Problem details ▸ Return, unchanged, the lines of data that begin at the line containing "How do I perform: Expand the Authorization" and stop after the line containing "point(48,123)", with both of those lines included.

[START OF Exercise input]

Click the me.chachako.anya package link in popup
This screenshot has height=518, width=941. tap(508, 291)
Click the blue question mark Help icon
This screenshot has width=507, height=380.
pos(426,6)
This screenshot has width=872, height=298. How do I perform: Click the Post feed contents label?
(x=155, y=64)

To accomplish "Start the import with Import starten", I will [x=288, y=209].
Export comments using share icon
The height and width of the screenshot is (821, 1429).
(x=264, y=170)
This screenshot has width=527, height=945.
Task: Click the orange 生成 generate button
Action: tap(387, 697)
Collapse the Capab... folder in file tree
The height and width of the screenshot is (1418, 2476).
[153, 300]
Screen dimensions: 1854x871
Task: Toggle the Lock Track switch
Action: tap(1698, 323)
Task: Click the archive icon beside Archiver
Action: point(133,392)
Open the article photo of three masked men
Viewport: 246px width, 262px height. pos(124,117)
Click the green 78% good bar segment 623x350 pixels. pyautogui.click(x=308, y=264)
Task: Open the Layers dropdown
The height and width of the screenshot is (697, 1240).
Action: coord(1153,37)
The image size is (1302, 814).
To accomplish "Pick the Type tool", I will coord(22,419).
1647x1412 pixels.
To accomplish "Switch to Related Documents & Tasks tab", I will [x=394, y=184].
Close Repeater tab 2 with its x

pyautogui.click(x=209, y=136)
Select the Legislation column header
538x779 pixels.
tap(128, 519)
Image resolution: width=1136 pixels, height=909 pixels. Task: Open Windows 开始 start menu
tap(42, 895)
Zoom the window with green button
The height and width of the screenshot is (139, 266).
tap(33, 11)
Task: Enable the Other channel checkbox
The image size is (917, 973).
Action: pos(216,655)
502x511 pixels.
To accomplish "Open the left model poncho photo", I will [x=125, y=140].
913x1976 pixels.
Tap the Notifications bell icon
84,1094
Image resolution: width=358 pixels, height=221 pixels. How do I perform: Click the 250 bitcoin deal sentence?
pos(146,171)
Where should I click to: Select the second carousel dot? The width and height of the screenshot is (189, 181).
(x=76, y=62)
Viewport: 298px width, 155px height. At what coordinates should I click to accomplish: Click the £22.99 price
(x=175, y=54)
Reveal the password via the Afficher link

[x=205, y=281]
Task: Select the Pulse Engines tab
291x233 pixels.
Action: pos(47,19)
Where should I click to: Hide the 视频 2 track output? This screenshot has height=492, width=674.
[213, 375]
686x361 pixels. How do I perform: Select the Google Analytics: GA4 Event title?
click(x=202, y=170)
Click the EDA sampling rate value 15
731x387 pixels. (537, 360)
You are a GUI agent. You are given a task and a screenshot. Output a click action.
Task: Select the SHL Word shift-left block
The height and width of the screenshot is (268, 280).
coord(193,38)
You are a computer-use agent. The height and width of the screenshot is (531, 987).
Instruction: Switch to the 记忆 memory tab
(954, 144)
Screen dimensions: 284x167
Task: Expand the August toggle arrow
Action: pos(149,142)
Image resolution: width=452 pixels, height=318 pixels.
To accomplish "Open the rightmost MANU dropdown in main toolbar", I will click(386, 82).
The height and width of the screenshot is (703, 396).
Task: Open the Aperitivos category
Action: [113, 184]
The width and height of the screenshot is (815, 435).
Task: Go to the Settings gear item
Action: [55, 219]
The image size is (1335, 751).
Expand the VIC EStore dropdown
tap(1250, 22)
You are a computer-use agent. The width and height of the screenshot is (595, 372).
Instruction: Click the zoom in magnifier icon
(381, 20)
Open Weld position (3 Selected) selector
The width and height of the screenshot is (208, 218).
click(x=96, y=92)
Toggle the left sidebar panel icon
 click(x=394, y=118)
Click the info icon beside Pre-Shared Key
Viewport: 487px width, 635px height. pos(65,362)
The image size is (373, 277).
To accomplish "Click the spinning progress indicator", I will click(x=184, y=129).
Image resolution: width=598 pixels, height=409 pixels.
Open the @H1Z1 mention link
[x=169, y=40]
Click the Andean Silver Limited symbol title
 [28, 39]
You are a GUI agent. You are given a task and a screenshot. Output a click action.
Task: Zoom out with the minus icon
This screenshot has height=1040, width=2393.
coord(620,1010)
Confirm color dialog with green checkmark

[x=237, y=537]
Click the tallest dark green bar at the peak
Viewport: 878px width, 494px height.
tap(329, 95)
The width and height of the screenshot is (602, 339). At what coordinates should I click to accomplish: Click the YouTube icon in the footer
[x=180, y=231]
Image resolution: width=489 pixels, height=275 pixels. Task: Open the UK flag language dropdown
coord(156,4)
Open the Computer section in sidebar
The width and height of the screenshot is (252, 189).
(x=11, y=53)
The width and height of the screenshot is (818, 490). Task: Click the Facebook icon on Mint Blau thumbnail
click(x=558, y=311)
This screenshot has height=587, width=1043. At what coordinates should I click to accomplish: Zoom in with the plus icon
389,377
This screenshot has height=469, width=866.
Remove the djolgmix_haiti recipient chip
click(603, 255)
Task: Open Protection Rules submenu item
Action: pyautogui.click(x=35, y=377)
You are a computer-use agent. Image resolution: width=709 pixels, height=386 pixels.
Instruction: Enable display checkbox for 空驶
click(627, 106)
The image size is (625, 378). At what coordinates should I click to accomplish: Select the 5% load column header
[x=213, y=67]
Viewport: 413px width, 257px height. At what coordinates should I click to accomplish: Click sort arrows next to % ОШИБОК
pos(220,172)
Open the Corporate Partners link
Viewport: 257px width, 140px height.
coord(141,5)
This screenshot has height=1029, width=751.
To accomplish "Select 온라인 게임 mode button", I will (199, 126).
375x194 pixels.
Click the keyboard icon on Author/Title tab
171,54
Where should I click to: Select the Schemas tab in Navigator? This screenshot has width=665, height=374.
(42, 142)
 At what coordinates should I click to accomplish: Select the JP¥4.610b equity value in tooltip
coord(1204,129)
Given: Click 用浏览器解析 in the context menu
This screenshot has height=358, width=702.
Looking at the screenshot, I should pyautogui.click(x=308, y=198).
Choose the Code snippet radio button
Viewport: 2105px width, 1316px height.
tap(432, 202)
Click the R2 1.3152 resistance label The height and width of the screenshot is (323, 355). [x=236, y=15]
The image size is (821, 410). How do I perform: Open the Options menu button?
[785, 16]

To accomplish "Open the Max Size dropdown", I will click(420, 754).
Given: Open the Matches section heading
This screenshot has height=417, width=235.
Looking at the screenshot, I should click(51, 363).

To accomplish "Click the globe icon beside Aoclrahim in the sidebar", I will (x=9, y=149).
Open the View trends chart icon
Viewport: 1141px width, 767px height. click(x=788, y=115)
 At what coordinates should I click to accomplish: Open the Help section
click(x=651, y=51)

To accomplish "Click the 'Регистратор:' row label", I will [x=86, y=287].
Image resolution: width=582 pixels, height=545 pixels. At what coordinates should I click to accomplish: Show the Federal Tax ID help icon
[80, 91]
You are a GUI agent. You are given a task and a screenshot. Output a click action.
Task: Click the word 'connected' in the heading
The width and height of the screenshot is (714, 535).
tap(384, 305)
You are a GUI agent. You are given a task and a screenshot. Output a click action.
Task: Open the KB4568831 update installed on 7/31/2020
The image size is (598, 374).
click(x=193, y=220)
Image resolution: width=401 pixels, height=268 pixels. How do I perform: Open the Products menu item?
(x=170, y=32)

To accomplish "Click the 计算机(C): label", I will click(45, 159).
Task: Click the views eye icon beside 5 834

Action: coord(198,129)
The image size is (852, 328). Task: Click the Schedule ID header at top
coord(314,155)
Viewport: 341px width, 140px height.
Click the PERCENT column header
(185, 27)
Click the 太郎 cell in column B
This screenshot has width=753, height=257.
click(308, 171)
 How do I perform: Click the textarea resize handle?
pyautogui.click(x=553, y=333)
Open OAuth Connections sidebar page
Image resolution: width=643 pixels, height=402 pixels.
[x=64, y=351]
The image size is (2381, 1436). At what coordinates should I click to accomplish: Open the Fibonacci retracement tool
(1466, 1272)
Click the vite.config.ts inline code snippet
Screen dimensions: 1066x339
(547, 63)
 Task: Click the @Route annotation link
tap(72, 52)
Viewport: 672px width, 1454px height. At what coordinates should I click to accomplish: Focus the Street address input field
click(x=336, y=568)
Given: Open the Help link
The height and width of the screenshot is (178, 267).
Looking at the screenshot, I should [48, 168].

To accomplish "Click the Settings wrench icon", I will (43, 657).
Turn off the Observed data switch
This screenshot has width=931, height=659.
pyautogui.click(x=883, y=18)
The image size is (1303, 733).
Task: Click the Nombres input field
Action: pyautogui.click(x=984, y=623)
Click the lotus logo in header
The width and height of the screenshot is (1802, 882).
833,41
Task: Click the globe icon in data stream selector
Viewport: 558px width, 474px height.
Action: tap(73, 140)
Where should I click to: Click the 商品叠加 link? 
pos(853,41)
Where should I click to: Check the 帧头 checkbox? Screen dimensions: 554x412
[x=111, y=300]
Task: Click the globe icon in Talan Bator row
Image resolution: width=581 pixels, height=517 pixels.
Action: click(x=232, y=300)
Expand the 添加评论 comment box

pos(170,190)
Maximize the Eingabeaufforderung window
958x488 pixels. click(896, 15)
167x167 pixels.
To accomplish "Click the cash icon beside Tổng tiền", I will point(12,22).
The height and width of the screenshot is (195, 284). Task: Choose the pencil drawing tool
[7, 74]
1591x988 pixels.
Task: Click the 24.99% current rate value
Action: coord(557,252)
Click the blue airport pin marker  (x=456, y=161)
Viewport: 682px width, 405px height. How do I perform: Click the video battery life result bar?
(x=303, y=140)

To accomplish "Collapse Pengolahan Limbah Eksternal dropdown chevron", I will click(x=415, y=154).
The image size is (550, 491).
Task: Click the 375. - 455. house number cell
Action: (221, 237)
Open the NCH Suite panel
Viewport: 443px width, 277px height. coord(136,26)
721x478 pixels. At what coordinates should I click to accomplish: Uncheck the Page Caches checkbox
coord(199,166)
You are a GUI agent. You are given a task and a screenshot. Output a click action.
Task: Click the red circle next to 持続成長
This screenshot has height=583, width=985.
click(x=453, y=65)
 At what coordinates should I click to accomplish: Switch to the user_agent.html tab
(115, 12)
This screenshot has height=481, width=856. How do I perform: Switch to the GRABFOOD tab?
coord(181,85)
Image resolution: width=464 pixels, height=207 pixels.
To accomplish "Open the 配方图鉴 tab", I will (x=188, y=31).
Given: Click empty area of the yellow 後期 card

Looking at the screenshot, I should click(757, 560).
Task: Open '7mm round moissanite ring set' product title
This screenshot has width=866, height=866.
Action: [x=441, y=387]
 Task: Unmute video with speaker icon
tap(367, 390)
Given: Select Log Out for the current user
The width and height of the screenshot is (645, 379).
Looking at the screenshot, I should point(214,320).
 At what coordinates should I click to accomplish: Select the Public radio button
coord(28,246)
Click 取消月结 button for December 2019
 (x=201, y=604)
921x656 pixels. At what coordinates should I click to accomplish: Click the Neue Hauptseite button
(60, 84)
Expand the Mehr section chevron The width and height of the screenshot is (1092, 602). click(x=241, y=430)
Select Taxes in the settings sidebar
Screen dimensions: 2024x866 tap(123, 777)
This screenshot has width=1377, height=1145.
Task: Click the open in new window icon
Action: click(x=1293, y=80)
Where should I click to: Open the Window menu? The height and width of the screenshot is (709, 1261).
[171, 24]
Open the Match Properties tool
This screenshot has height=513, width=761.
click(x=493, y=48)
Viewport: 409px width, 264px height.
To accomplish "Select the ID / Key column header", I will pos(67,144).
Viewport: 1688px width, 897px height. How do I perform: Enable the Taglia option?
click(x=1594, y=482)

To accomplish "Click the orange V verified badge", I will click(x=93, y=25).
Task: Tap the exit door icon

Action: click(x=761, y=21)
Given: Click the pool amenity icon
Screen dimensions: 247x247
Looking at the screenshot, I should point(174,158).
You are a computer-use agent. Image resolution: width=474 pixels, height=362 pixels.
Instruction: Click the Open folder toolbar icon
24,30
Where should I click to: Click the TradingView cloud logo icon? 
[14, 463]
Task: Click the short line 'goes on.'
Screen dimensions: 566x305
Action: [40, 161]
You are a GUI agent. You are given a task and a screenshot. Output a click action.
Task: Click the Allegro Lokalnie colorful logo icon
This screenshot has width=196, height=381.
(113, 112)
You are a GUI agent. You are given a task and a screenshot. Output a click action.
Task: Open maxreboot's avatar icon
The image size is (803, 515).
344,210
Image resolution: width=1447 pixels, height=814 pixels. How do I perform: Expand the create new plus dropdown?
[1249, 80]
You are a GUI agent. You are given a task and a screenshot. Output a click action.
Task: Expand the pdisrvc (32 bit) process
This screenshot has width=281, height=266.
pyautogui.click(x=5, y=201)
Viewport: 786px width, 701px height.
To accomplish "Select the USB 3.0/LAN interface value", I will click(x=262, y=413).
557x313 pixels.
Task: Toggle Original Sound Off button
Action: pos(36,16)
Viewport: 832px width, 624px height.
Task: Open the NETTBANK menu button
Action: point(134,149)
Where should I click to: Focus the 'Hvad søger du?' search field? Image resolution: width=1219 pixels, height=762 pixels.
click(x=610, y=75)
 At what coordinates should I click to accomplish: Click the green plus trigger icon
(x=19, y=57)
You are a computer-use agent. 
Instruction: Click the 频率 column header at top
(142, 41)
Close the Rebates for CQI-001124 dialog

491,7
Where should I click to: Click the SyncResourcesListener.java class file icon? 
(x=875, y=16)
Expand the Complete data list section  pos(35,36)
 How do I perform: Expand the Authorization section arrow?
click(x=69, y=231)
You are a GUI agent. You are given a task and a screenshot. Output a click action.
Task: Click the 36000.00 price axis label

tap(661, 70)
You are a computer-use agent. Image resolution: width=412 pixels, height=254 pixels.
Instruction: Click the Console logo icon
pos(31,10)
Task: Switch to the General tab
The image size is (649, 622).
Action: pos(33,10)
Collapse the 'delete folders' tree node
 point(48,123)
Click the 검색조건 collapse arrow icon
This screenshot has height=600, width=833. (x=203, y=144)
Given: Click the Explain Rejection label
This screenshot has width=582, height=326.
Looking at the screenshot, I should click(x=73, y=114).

[END OF Exercise input]

Solution to the exercise ▸
 How do I perform: Expand the Authorization section arrow?
click(x=69, y=231)
You are a GUI agent. You are given a task and a screenshot. Output a click action.
Task: Click the 36000.00 price axis label

tap(661, 70)
You are a computer-use agent. Image resolution: width=412 pixels, height=254 pixels.
Instruction: Click the Console logo icon
pos(31,10)
Task: Switch to the General tab
The image size is (649, 622).
Action: pos(33,10)
Collapse the 'delete folders' tree node
 point(48,123)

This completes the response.